I was still pretty new to patrol, so everything was fresh and exciting. I told myself I was going to go set up on this road, write a few citations and word would get out to everyone in the area to drive the speed limit.
That’s not quite how it worked out for me. I sat there for about three minutes, which was enough time for 2-3 cars to pass me. I could see from their taillights as they got off in the distance they were flashing oncoming cars to alert them that I was waiting up ahead.
So, every car that passed me was pretty close to doing the exact speed limit. I get it, drivers saving drivers from getting a citation. I used to flash cars, too, before I became a deputy. Then I worked a couple of fatality scenes where speed and/or alcohol were contributing factors.
Now, in the grand scheme of things, I was there to get people to slow down. And as long as I sat there and people were flashing their lights at one another to warn of my presence, then I was indeed getting people to slow down. Mission accomplished.
The problem is, that’s only effective at slowing down cars for as long as I’m there. As soon as I drive away and people stop flashing their lights at each other, cars resume their normal speeds on that road.
Not long ago, around 11 p.m., 911 gave out a call about a vehicle swerving badly coming toward town. I wasn’t far away from the location, so I went and set up where I would be able to intercept the suspect car as it approached.
I had no more gotten myself in position when I saw a vehicle matching the description – provided by the caller – pass me. I got behind it and, almost immediately, it swerved over both the fog line and the double yellow lines into the opposite lane.
I pulled the car over and ended up arresting the driver for driving under the influence. I was on the side of the road for maybe 20 minutes, I’m not certain. As I was on the side of the road there was a steady stream of traffic passing by us. I didn’t think much of it – there are always cars moving in this county.

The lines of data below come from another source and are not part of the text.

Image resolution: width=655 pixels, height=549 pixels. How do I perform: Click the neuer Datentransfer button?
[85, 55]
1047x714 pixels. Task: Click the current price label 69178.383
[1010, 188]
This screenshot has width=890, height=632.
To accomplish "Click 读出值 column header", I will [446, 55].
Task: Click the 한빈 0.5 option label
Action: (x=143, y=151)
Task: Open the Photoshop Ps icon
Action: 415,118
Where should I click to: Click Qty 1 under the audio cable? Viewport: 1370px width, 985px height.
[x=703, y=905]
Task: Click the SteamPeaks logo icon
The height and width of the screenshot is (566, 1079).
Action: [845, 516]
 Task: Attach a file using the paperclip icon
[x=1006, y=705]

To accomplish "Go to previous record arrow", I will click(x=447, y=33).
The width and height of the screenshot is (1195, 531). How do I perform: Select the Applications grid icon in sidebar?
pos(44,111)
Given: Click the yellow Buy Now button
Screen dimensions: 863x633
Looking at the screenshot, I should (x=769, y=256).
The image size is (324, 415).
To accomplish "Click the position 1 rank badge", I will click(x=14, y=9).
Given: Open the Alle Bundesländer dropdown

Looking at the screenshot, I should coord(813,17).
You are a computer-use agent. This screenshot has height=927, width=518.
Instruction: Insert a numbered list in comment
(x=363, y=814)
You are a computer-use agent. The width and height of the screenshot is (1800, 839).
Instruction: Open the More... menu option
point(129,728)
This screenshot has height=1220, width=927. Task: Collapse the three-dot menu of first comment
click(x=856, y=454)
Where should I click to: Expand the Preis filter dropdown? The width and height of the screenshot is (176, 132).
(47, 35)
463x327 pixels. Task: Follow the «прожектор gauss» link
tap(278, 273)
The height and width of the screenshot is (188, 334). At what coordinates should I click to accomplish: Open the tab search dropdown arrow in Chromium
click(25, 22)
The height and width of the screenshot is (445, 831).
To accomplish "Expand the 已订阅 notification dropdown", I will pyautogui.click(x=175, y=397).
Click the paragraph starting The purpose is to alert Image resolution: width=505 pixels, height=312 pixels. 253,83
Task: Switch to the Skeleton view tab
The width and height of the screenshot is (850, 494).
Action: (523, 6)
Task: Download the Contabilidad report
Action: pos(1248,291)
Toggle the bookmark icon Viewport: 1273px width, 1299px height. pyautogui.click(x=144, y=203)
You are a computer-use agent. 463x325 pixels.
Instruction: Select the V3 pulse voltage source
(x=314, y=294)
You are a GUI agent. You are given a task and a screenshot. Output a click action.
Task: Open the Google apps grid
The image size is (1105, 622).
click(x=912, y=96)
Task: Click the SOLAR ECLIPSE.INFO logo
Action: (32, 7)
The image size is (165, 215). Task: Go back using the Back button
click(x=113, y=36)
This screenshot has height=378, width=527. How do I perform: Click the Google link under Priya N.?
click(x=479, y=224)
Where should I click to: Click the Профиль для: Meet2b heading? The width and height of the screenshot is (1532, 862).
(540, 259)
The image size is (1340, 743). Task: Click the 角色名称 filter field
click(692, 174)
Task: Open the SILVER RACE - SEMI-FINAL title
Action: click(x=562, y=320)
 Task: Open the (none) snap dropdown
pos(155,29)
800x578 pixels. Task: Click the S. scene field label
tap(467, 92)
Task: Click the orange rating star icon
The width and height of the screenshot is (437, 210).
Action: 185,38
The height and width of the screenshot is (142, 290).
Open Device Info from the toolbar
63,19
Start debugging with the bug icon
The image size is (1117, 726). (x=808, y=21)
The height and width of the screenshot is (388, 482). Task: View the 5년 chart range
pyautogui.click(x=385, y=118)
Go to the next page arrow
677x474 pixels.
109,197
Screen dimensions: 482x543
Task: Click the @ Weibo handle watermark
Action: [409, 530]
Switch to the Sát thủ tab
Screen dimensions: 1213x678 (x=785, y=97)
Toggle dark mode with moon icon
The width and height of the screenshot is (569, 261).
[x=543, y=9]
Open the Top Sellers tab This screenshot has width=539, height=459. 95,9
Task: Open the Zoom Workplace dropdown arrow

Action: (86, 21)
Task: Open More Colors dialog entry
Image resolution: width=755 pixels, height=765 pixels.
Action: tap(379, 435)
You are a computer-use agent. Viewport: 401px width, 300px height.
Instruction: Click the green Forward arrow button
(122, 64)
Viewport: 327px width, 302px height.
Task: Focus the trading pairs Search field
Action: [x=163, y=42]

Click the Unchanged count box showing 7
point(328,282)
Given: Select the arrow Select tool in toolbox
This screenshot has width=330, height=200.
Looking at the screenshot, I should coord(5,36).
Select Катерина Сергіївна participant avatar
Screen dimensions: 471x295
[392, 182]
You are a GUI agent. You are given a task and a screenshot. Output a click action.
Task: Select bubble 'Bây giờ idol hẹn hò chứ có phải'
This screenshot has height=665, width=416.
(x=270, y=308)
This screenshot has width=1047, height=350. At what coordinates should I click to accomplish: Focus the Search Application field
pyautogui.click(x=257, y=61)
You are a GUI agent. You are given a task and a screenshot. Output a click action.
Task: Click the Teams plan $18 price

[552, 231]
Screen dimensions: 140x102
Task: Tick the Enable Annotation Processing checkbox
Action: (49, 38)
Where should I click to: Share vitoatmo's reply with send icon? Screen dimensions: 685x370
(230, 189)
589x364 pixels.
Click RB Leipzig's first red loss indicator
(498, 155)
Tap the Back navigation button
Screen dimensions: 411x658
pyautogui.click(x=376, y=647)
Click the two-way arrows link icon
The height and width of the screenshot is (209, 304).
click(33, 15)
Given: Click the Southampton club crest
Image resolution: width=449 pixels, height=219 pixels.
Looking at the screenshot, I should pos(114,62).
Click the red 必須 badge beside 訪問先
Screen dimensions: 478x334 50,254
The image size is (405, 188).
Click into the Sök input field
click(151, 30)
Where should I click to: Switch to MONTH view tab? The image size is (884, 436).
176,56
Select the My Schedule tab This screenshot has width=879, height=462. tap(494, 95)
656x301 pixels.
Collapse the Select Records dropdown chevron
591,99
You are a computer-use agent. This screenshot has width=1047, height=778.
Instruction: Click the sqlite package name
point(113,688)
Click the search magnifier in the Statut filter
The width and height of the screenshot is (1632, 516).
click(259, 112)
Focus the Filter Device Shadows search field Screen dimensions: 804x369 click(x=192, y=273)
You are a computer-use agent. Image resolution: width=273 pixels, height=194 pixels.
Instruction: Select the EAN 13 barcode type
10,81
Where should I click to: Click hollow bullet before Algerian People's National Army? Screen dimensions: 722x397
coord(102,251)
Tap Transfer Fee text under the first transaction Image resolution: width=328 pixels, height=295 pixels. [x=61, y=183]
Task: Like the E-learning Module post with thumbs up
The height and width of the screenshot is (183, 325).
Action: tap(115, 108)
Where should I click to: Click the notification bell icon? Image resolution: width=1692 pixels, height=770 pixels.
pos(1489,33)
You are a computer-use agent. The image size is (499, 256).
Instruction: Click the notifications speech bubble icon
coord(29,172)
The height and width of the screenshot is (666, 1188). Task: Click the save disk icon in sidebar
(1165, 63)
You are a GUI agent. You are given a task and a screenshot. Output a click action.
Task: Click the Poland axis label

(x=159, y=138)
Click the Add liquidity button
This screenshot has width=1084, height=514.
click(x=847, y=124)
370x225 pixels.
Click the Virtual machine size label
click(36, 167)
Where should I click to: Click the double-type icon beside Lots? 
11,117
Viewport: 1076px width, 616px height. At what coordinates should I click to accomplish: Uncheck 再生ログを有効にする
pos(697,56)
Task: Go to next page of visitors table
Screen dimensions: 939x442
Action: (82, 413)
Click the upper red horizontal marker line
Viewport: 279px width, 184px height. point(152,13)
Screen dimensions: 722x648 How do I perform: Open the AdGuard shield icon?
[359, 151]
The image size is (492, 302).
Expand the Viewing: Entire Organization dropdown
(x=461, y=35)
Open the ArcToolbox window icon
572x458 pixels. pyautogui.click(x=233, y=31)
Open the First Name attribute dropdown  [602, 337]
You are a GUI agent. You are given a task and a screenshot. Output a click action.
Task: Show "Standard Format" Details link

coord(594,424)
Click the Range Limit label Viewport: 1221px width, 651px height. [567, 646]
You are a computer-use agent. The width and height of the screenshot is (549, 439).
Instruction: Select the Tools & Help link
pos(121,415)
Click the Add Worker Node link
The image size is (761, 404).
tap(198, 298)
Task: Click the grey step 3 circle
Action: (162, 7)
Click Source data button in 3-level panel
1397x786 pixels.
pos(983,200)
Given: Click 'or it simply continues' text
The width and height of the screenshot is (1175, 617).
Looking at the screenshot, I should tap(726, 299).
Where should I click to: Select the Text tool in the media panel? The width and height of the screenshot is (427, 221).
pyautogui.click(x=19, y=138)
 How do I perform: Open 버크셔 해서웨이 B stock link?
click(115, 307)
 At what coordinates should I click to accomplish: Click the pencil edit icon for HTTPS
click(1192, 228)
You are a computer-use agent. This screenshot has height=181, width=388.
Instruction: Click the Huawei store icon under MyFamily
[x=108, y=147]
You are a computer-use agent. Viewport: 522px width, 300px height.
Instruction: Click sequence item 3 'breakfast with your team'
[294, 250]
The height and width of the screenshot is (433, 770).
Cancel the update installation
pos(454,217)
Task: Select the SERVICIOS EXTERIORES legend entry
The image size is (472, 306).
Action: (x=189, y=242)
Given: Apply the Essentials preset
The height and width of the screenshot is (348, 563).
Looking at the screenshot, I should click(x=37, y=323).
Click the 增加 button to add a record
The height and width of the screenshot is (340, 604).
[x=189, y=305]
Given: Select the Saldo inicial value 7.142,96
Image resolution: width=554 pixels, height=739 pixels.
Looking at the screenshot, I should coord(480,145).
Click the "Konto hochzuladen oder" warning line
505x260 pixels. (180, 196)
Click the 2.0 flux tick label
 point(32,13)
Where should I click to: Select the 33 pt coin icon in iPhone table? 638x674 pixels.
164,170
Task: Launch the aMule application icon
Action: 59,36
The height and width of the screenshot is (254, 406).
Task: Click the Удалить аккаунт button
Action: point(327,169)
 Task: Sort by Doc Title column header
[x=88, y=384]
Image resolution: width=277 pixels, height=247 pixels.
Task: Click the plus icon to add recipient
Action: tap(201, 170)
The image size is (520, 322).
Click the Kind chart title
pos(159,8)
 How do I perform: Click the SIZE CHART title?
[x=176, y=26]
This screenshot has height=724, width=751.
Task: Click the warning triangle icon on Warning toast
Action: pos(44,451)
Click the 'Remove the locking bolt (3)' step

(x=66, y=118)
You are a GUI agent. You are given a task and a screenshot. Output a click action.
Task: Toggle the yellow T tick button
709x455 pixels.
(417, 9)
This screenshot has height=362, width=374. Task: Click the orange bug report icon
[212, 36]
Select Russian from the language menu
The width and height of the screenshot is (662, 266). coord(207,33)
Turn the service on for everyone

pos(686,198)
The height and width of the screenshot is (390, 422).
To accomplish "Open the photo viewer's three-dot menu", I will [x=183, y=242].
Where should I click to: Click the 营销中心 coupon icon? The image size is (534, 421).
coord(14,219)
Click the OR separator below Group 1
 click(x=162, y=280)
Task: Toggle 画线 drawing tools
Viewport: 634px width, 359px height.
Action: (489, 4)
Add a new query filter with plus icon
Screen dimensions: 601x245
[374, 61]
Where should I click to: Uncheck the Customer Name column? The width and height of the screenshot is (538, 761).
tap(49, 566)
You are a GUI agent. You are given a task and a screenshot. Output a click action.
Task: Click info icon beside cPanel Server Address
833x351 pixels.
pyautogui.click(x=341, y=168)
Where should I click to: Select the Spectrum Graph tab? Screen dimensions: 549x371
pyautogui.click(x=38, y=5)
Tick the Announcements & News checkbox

After I dropped the driver off at jail, I checked my phone and saw I had a text from my son. He was asking me if I had a car pulled over on the side of the road. He was on his way home from work and passed by me while I was on that traffic stop. He texted me when he got home, asking if it was my blue lights he had passed.
What that means is that particular car I had pulled over for crossing over the double yellow lines into the opposite lane was heading toward my son, who was coming home from work. Their paths could have crossed each other, if not for that 911 caller.
That night, on that street, it could have been my child. But we all have friends and family who travel these roads. It could have been your child, or your spouse, on a road heading toward a driver who was crossing into the oncoming lane of traffic.
That 911 caller saw something, and he said something. And in doing so, he may have very well saved multiple lives that night. Thankfully for me, I knew who the caller was and was able to personally thank him for calling 911 that night and helping get that driver off the roads.